→ **Source passage**:
----

Friday, June 01, 2012

..autocad ftw!!..

i am an arcitecture graduate
it's only natural that i'm fluent with autocad
sometimes in my drowsy moments
i started to doodle with autocad the way i doodle on paper

i did this before
during my previous job
giving facial expression to the people template
i was so proud back then
that i managed to do that
that i could spend a wee bit of time doing things i like most

now
when i doodle on autocad
somehow, i was inspired to do more than that
of course
my level of drowsiness have everything to do with this
i have to refocus my mind and not let it slip into neverland
that's the push i need
to focus, i need complexities
to make it conplex, i draw lots of lines
and from the lines, i created space
and in those spaces i filled with colors

i never knew i could do this with autocad

i am deeply impressed with autocad

again i was reminded by the quotes i posted before
of how i started to draw with microsoft.paint

indeed

"a great artist never blames the brush"
all one need is a great mind

thank you Allah for lending me one

..my 26th birthday..

----

→ **Records provided**:
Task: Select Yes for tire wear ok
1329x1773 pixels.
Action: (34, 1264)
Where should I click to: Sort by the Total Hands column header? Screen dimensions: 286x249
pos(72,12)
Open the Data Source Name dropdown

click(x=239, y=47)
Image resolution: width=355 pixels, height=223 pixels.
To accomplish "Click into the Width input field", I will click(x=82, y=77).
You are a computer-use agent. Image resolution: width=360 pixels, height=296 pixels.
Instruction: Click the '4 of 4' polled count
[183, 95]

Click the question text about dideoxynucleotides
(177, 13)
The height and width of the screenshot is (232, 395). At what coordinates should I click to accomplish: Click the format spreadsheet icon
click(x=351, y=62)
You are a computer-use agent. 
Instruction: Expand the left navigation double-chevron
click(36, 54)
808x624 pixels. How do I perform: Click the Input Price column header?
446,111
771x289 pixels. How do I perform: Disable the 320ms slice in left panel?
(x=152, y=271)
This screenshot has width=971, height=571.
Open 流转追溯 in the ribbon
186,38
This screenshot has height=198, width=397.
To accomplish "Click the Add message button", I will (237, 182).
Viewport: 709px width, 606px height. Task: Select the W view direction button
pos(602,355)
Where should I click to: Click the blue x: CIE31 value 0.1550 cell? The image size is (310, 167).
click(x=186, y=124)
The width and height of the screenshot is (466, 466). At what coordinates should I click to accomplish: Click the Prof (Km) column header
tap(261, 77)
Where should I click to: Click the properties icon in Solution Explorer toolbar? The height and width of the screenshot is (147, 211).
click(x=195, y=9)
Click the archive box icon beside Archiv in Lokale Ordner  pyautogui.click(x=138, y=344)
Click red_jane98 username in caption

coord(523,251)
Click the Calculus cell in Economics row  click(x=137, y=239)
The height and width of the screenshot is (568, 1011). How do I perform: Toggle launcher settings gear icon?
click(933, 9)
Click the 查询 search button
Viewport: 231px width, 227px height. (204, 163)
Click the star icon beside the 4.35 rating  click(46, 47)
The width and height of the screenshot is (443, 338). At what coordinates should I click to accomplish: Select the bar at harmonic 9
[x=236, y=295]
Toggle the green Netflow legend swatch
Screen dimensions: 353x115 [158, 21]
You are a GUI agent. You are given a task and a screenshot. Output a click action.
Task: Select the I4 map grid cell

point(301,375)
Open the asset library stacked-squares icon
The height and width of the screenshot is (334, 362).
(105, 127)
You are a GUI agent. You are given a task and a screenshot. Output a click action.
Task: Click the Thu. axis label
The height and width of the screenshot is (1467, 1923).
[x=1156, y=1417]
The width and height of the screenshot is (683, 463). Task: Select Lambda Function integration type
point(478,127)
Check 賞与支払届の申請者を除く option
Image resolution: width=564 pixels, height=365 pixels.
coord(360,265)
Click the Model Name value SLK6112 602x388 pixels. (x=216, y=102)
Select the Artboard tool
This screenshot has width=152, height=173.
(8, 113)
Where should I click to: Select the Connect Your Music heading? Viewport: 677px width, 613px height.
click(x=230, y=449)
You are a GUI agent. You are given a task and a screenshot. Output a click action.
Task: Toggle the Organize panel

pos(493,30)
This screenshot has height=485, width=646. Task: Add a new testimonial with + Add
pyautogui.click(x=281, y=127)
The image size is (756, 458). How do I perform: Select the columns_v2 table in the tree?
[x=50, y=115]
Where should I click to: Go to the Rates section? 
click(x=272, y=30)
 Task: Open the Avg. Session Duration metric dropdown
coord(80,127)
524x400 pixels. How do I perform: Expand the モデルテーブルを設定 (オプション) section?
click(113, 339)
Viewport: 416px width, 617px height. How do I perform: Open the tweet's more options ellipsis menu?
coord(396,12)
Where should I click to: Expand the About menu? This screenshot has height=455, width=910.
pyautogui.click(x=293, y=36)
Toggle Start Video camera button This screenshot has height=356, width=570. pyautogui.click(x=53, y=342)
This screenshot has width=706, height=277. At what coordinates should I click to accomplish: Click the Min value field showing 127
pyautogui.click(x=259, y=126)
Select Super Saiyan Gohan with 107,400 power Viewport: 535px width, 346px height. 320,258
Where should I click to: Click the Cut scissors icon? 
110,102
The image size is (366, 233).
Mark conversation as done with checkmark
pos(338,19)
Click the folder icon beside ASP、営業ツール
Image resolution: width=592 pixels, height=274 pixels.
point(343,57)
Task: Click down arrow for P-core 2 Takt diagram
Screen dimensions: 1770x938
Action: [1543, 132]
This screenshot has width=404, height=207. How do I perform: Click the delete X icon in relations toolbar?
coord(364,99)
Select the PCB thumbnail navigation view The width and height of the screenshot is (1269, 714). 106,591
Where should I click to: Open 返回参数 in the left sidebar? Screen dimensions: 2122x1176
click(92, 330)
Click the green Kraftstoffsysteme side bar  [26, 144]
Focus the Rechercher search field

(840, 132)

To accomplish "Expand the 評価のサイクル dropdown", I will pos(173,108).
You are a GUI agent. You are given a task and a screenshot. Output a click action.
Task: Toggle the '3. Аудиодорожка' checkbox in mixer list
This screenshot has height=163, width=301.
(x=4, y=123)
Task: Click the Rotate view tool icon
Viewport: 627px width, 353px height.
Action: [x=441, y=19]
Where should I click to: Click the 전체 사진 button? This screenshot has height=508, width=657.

----

→ **Given instruction A**: In the blog post about doodling in AutoCAD, what did the writer add to the people template during a previous job?
→ **Given instruction B**: Continue the blog post about doodling in AutoCAD from its last line, keeping its style.

→ **Answer A**: Facial expressions.

→ **Answer B**:
my birthday came again
this year's a bit below the level
maybe because kaklang and kin weren't home to celebrate it with me
and the fact that i go to bed before midnight
(we have a chorus-birthday-song-at-midnight tradition)
but nevertheless
i've been blessed with too many things already
it's already perfect as it is

the morning of my brithday
ira made me a bento
made me blush happily


ablong and kaklong bought me an apron from their guangzhou trip
in case you're wondering
i have fetish over aprons
therefore, an apron (my fetish) with cat decoration (my obsession)
is more than i can ask
i almost put it on and wear it with cardigan before irah stopped me
i think one day i really would wear it outside the house
mwahahahaha!!


kaklang, kin and ira have showered me with books months before
i haven't forgotten

thank you Allah
this year
like those years before
have been nothing but perfect
alhamdulillah

26, new obstacles are itching to make an appearance
toughen up
you are ready!

..sir coco final task..

we were in penang for a short while
mainly to attend sir coco or kaklang's exhibition
the art students had their final year project exhibition in penang pac
we (mum, dad, irah and i) have great difficulty trying to find the place
and since kaklang was busy explaining her project to passer by
it did seemed hopeless to track the place down
but thankfully
kaklang managed to buy some time
and kidnapped a penang friend to guide us there
(thru phonecall)


the penang pac or performing arts centre of penang
is inside the straits quay which we mistaken as a road name
it's not
it's actually a mall!!
which located further inside from the main road

we have arrived! :)

the whole crowd

thumbs up for kaklang's hardwork!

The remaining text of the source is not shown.